Mas a ideia começou a ganhar forma. E não demorou até ela se fazer à estrada. Decidiu deixar de lado a carreira financeira para se dedicar totalmente ao ciclismo.
Porque aquele já era a sua segunda vida. E a paixão era tanta que tinha de passar a primeira. Para que no futuro não houvesse arrependimentos. «Percebi que o pior cenário não seria ficar sem emprego e falida, mas chegar aos 80 anos, olhar para trás e perceber: ‘devia ter feito aquilo’», justificou, ao falar da mudança para Espanha para se dedicar apenas ao ciclismo.
Nem o atropelamento a travou
Já ciclista profissional, Kristen apanhou em junho de 2023 um enorme susto, quando foi atropelada por um carro na Califórnia durante um treino. Do acidente resultou uma fratura na tíbia e uma outra pequena fratura no joelho, que a afastou-a das bicicletas durante alguns meses.
Mas a paixão continuou intacta. E foi já como vencedora de etapas do Giro, da Vuelta e da Volta à Suíça, além de campeã norte-americana de estrada este ano, que soube que ia integrar a equipa de perseguição dos EUA.
Ainda que tenha causado surpresa a não inclusão do nome dela na prova de estrada, a presença numa prova na qual os EUA conseguiram medalhas nas últimas três edições olímpicas, abria-lhe boas perspetivas.
Mas a vida de Kristen estava prestes a dar uma nova reviravolta. Um mês antes do início dos Jogos, soube que afinal seria uma das duas ciclistas a participar na prova de estrada, devido à desistência de Taylor Knibb, que abdicou para se concentrar na prova de triatlo - na qual viria a conquistar a medalha de prata.
O resto é história escrita em letras de ouro.
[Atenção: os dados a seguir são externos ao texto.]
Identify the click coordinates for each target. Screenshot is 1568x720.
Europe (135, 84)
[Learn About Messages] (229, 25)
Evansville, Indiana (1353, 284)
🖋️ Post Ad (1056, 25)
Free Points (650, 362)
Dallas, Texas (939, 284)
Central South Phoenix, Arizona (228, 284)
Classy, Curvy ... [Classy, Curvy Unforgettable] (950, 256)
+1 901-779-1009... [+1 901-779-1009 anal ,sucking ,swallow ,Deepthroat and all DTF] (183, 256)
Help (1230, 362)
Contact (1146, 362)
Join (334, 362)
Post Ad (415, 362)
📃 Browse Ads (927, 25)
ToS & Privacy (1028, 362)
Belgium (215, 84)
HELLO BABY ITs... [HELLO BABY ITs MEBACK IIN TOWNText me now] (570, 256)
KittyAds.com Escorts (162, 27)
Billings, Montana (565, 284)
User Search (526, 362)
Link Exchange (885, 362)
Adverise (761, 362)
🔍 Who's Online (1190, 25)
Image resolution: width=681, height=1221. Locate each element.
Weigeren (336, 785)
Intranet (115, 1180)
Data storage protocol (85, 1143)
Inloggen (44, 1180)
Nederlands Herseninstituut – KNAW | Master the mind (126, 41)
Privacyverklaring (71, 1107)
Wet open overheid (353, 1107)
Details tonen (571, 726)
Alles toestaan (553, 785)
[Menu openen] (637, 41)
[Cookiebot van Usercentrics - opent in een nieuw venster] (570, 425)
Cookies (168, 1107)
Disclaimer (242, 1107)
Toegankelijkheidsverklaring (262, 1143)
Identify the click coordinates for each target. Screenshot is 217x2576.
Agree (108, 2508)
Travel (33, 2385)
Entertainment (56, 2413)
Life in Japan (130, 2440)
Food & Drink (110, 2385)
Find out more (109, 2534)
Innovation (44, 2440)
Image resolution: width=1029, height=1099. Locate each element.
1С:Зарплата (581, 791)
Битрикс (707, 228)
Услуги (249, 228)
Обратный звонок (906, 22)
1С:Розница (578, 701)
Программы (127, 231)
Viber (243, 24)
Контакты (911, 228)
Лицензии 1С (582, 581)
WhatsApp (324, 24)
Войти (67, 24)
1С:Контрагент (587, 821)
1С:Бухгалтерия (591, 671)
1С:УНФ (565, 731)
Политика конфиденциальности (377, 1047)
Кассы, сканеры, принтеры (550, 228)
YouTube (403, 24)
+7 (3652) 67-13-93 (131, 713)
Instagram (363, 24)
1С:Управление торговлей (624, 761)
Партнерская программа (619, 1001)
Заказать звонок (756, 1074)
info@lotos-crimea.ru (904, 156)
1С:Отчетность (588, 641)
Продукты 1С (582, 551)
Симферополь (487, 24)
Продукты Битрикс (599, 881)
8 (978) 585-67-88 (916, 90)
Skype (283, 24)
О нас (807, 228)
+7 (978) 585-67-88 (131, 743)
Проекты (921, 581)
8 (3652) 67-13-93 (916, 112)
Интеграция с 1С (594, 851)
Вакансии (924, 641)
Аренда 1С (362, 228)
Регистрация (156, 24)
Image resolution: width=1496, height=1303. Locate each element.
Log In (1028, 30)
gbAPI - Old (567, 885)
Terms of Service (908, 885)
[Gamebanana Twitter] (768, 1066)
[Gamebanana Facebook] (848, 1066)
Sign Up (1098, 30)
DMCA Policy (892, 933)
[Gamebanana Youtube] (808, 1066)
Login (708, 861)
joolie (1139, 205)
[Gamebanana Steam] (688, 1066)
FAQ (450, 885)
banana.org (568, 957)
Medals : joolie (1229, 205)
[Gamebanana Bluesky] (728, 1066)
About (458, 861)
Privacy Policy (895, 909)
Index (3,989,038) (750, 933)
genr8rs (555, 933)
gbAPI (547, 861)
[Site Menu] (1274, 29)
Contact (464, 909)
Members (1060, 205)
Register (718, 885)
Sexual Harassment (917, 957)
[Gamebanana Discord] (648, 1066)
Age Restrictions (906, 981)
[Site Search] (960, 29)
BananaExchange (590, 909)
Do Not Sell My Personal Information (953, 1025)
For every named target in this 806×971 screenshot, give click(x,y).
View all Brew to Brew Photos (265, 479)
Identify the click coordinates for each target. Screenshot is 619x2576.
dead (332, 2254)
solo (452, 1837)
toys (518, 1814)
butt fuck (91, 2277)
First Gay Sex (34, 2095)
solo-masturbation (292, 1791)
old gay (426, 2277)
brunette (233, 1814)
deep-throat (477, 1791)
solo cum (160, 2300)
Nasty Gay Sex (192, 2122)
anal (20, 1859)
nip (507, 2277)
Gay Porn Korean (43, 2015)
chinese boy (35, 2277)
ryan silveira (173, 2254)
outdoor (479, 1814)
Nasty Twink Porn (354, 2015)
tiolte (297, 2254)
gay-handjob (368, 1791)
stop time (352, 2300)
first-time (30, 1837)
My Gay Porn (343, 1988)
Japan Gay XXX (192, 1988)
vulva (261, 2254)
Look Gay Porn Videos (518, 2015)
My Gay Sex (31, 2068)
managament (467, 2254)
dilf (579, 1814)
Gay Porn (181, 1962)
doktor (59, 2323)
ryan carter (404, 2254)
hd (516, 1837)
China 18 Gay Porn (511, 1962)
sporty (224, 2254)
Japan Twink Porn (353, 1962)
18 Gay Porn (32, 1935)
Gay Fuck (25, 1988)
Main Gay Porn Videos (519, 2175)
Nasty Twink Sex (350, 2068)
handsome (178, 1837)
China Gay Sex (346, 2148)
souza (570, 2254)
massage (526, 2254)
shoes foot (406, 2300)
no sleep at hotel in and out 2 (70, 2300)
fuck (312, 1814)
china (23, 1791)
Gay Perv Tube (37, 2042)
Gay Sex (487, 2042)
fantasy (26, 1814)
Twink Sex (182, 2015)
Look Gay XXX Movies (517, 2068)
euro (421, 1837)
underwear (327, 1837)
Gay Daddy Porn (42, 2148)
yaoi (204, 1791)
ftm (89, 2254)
«Participar nos Jogos Olímpicos era o maior sonho que eu tinha desde os oito anos, quando vi a competição em Sidney. E agora é um sonho tornado realidade. Continuo a olhar para aquela faixa na meta e a pensar como foi o meu nome ali parar!», reconheceu no final da prova em que acabara de dar uma medalha aos EUA no ciclismo de estrada, 40 anos depois da última.
Mas é mais do que isso. É bem mais do que isso. Porque na estreia, ela tornou-se campeã olímpica. E nesta terça-feira ajudou a seleção norte-americana a apurar-se para a final da prova de perseguição, no ciclismo de pista, o que a pode levar a nova medalha.
Seria muito difícil de imaginar algo assim para a executiva que há oito anos apenas queria um hobby. Mas ela mostrou que nunca é tarde para se mudar de vida.